■ **Requirement**
Look through the entries below and return all lines including the word "computer".

■ **Data to examine**
= Beginning of Section =

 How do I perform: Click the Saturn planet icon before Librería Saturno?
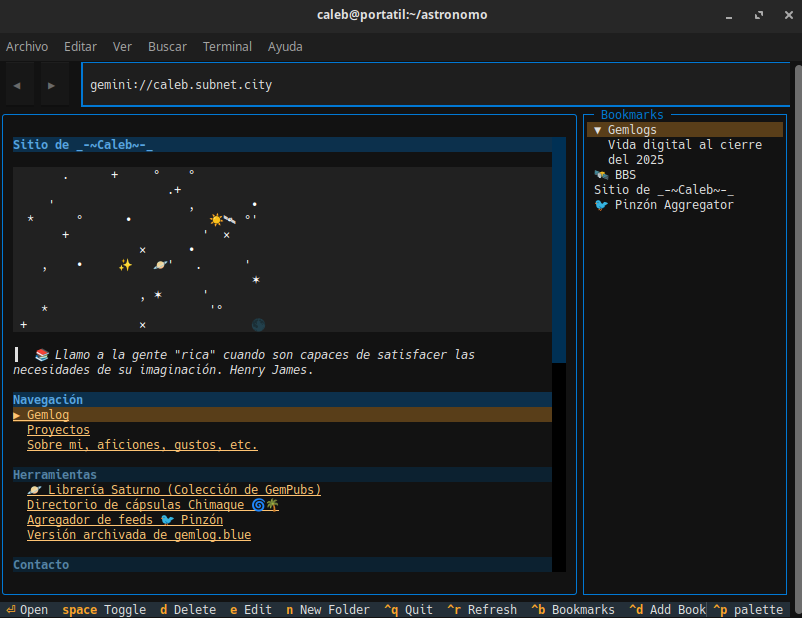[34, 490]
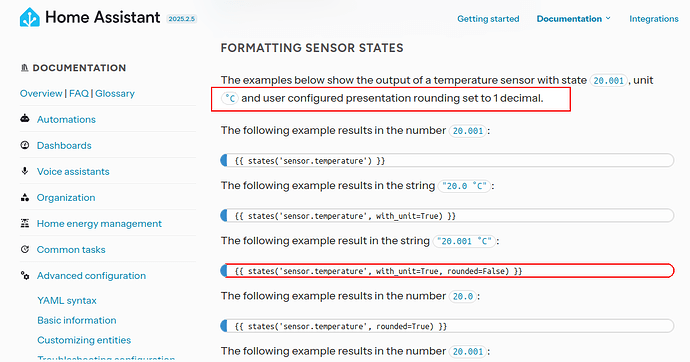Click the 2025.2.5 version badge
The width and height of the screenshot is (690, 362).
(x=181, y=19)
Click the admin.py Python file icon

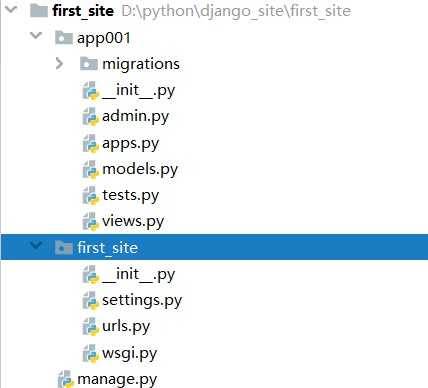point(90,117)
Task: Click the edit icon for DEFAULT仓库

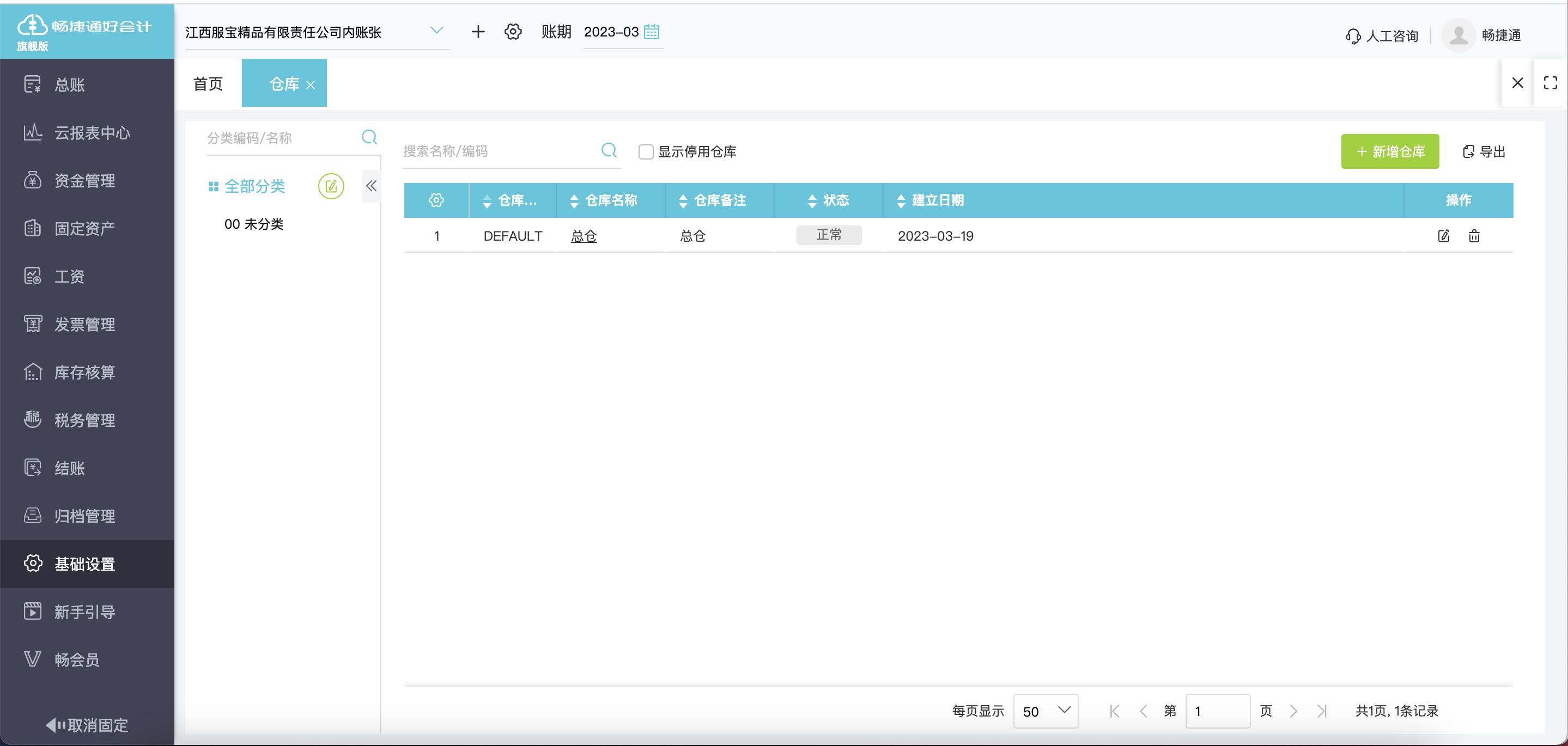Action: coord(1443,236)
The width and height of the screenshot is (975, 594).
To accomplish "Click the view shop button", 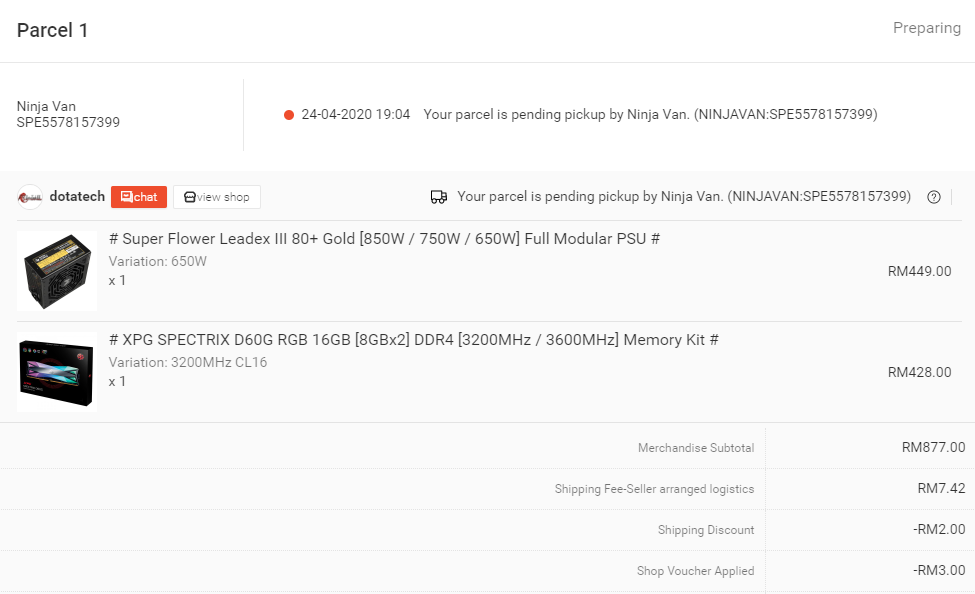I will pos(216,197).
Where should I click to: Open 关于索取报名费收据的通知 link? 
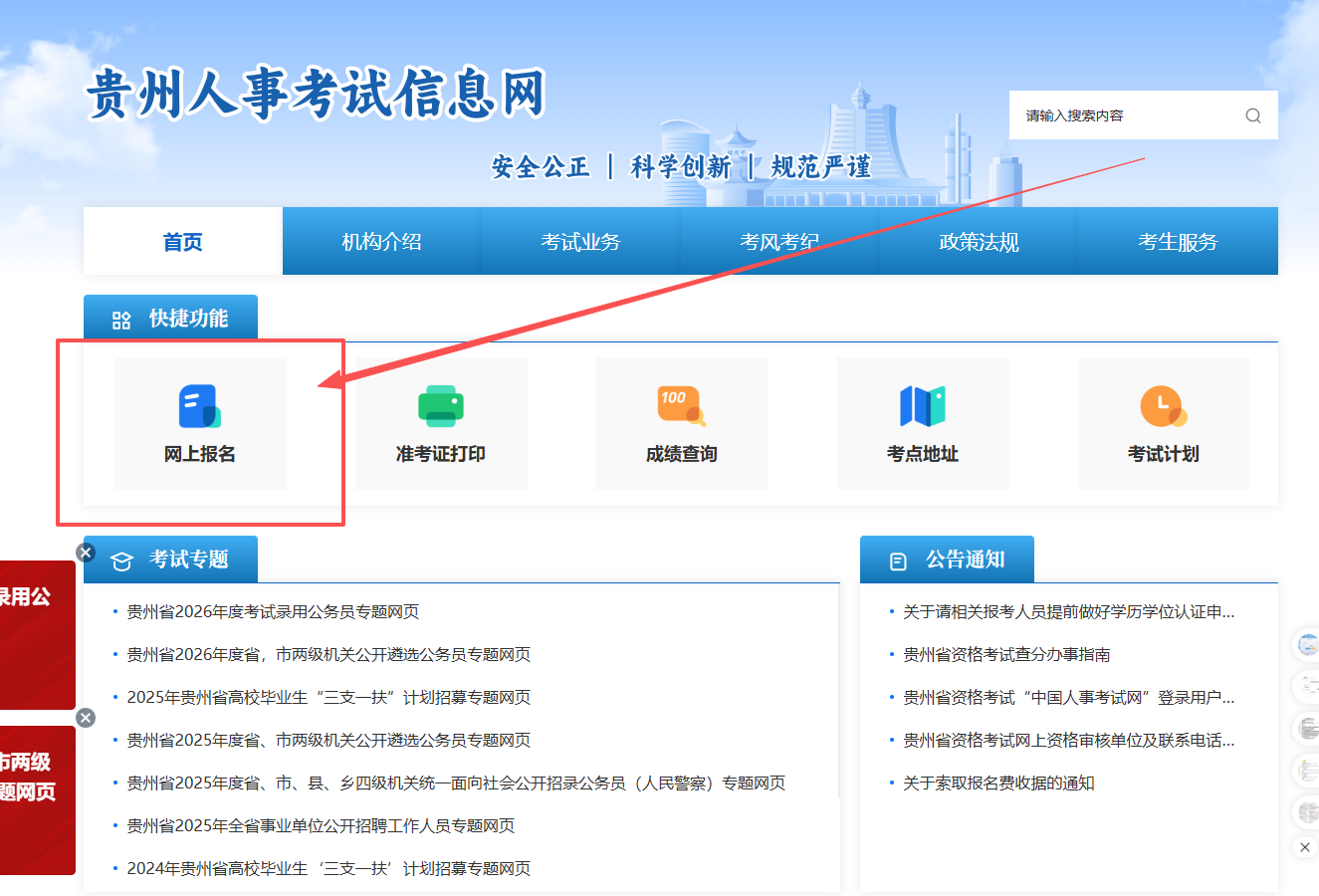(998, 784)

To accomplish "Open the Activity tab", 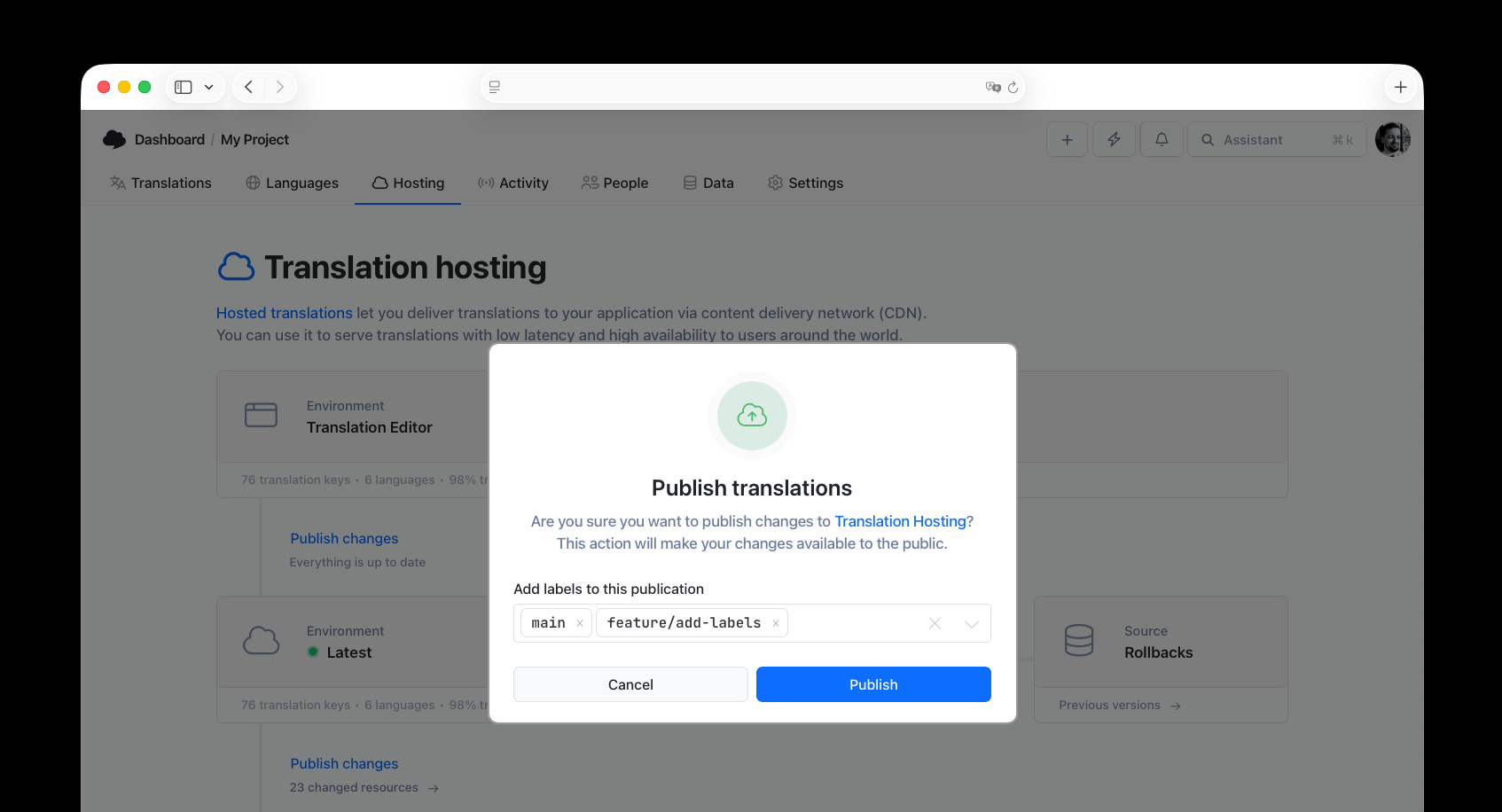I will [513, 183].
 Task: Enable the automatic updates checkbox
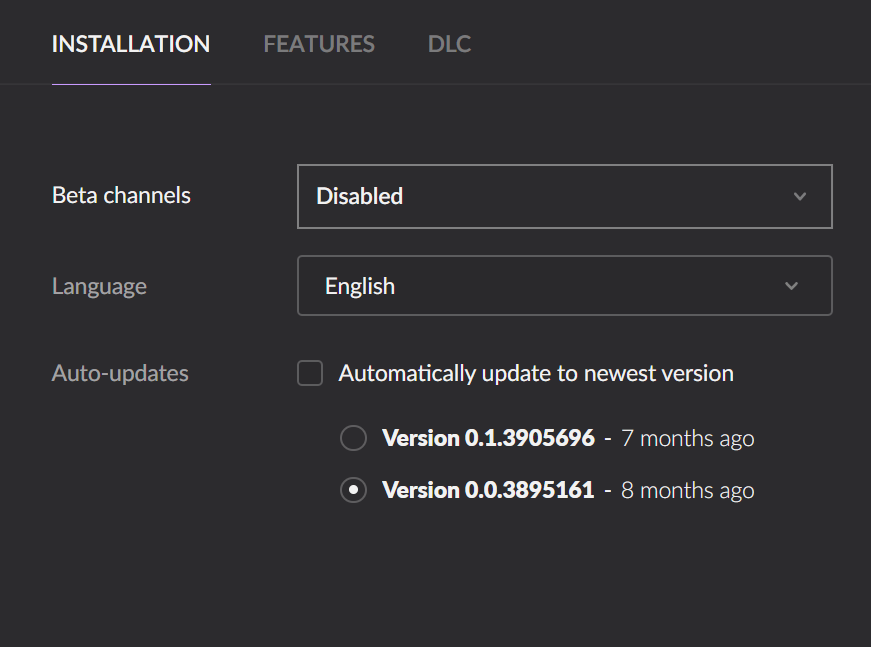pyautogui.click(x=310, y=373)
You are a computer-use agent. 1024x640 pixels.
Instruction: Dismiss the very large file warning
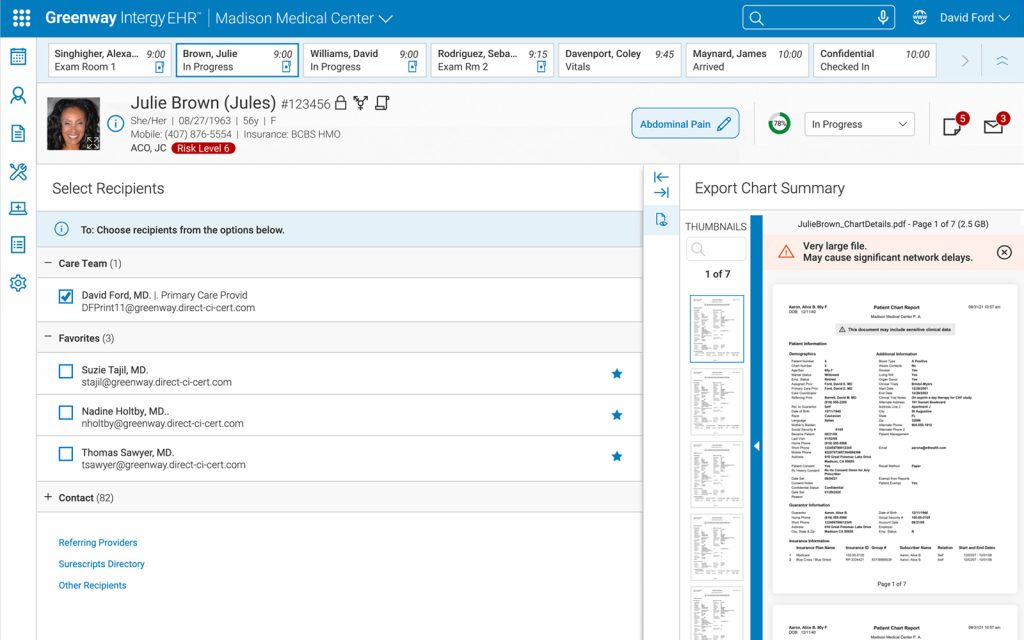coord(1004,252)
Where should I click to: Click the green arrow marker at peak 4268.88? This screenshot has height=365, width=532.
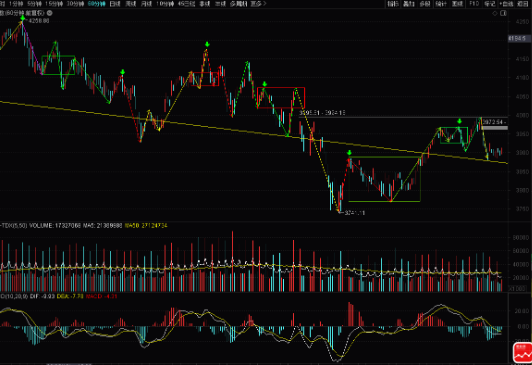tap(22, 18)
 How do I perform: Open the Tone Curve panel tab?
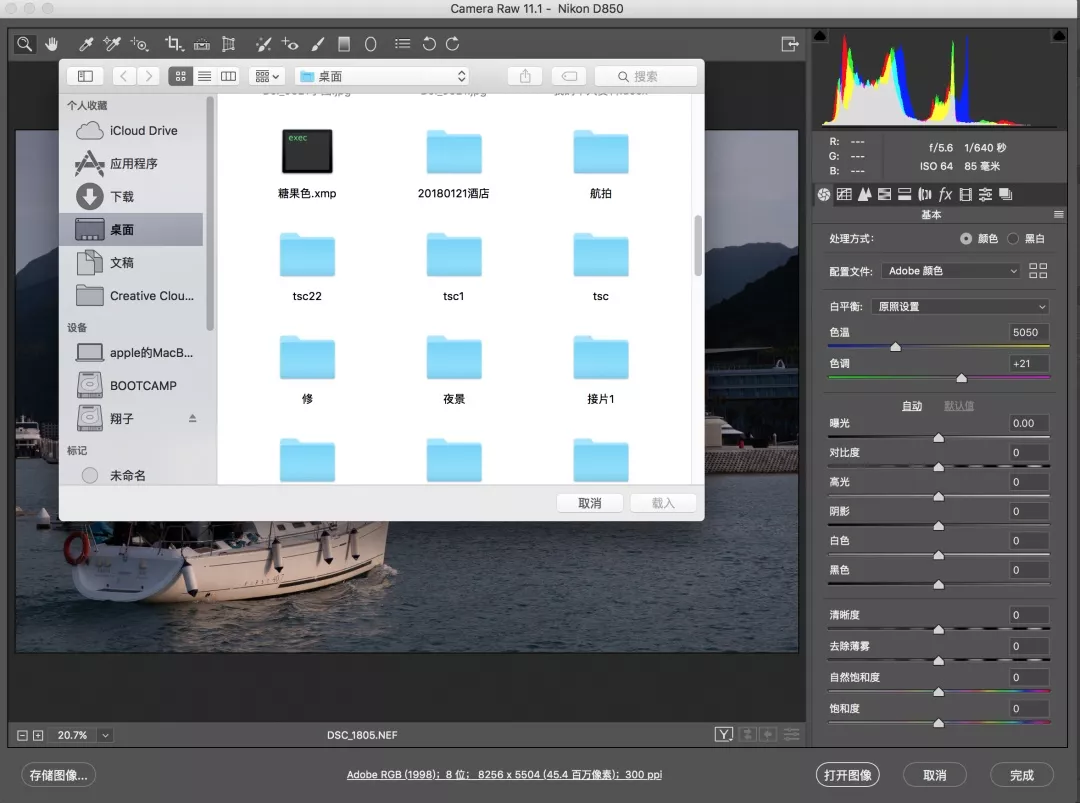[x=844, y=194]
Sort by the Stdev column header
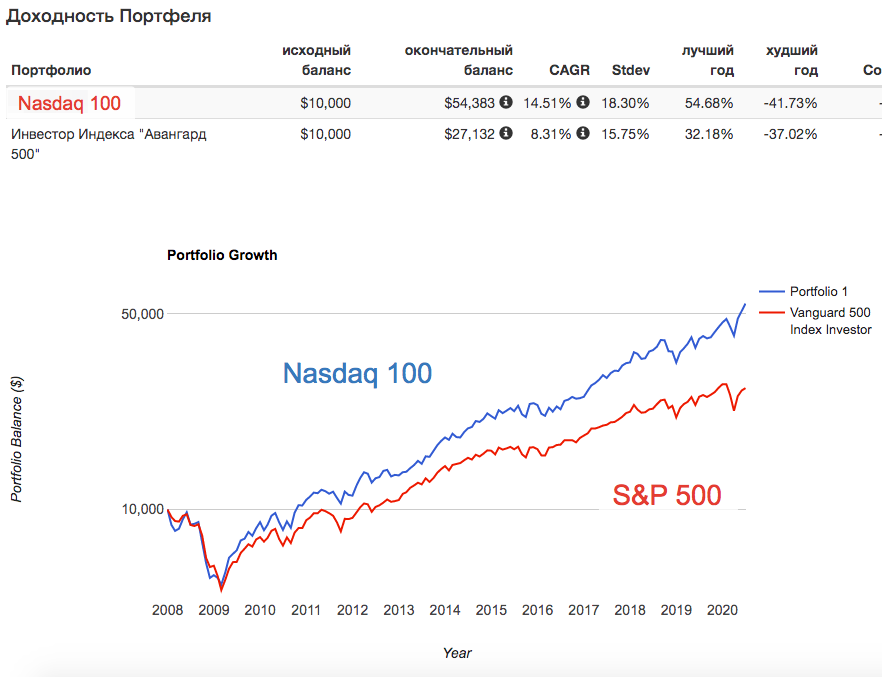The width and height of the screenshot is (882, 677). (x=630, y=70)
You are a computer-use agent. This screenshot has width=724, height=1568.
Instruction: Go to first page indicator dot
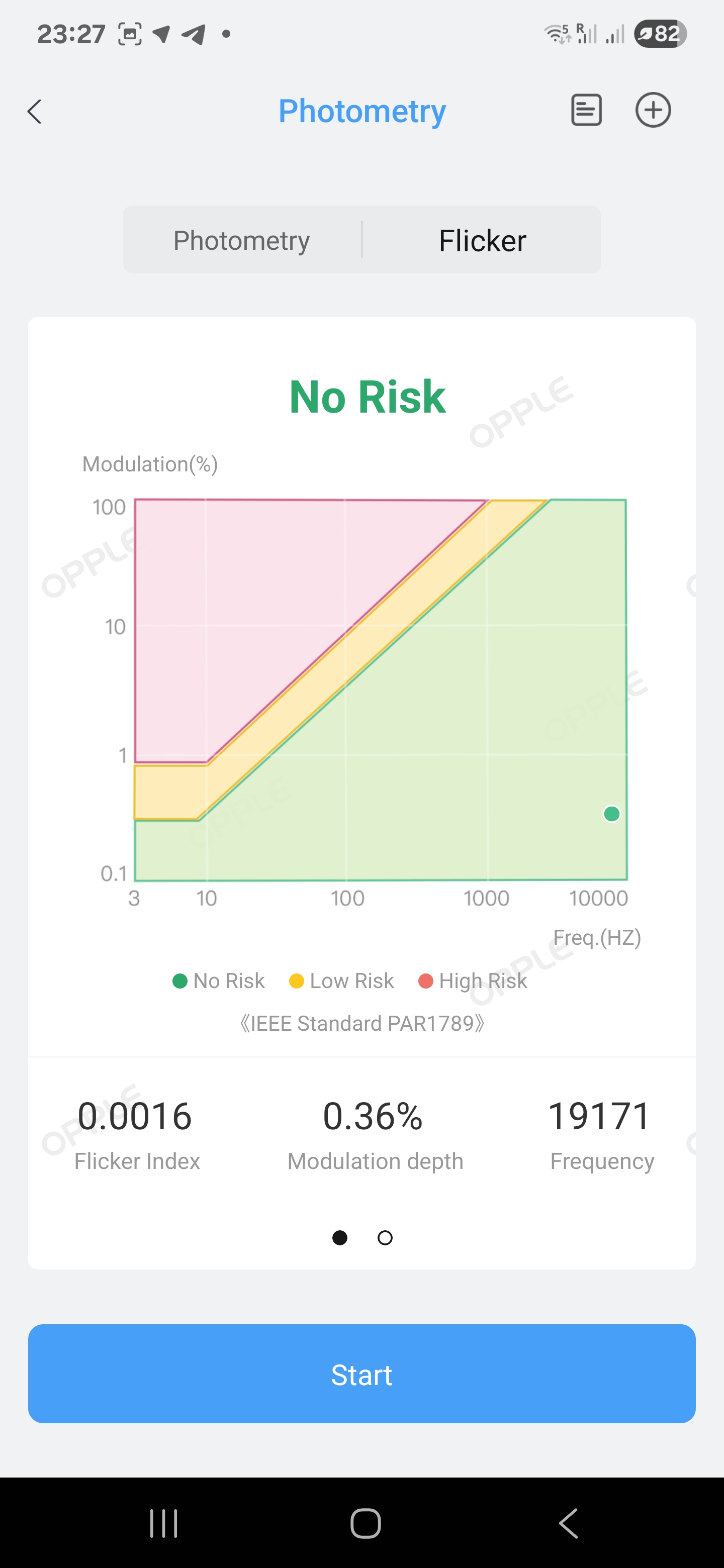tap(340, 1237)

= End of Section =

■ **Task output**
You are a computer-use agent. 1024x640 pixels.
You are a computer-use agent. This screenshot has width=724, height=1568.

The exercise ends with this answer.